Stühle stehen bereit für eine unsichtbare Gemeinde. Auf metallenen Spitzen flackern Kerzen. Sie biegen sich schmelzend. Eine Flamme hat das letzte Wachs verzehrt und haftet bläulich schimmernd, schon zum Flug bereit, am Metall. Bald wird sie sich lösen und unsichtbar aufschweben in die Dunkelheit, das unendliche Geheimnis. Das Licht wird zur alles umfassenden Nacht. Auch die roten Ampeln, die schon ahnungsvoll zittern, ertrinken in der Flut.

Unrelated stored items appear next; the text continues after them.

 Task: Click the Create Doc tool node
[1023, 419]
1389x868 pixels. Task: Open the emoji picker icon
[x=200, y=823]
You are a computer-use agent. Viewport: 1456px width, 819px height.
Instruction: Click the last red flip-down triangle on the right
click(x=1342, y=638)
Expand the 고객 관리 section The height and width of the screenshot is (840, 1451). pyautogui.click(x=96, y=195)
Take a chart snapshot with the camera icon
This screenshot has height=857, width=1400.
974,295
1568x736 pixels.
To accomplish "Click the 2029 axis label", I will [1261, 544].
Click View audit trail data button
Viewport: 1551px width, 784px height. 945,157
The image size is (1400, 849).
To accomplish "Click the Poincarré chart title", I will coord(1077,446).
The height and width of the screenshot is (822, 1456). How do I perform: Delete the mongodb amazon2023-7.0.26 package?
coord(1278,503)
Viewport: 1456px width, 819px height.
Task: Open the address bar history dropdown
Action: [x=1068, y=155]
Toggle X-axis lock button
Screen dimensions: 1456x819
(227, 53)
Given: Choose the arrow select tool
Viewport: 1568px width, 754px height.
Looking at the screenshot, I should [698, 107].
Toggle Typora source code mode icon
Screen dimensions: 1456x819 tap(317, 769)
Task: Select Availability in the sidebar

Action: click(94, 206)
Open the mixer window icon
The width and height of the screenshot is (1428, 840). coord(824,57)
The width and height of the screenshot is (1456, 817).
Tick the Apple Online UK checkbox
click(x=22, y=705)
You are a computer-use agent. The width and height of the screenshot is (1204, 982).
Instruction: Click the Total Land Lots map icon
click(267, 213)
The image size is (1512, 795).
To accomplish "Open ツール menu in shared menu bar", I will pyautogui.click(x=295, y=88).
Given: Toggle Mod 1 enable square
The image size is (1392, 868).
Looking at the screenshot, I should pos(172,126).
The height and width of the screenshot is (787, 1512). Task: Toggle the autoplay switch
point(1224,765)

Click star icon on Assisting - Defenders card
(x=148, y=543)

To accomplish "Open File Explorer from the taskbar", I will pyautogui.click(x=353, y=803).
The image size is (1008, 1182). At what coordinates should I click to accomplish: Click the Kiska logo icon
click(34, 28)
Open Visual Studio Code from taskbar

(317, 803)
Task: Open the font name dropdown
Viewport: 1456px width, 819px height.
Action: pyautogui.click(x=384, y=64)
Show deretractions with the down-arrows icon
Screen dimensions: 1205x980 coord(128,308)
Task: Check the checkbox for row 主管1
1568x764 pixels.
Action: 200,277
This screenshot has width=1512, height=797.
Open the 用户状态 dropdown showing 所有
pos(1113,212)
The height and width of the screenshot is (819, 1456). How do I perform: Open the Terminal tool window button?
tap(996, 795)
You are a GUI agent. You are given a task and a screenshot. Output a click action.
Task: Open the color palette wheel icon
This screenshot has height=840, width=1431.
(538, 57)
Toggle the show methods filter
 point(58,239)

Die früheste Zeit, wo der Christ zum Opferstein in die Tiefe der Nächte flüchtete, die spätere, wo er sich den Himmel aus Edelsteinen baute, dauern fort in der kleinen Stadt, deren schiefe Häuser ängstlich das Geheimnis umdrängen. Übermächtig steht die Kathedrale inmitten der Dächer und sinkenden Giebel, alles überschattend, wie einstmals der Glaube, der das Leben wortlos an sich zog und nur noch bestehen ließ in seinem Dienst. Heftiger schwillt der Regen, er badet die Gesichter der Heiligen und jagt die Dohlen in den Turm. Er verwischt die Konturen der Türme, der gebeugten Mauern und der Klosterdächer in dunkel wuchernden Gärten. Die Stadt selbst mit ihren glimmenden, farbigen Lichtern wird zur Kathedrale. Regen und Nebel bauen die Fenster, finstere Gassen und Treppen die Pfeiler um den Berg. Wolken wölben das Dach. Es leuchtet und glüht verwandelt von innen durch das Gewirke des Nebels. Die Klöster werden zu Seitenkapellen, die Kathedrale wird zum Chor, und der Hirt mit dem Knabengesicht, dessen Lied die Botschaft des Heils unterbrach, setzt die Flöte noch einmal an und spielt.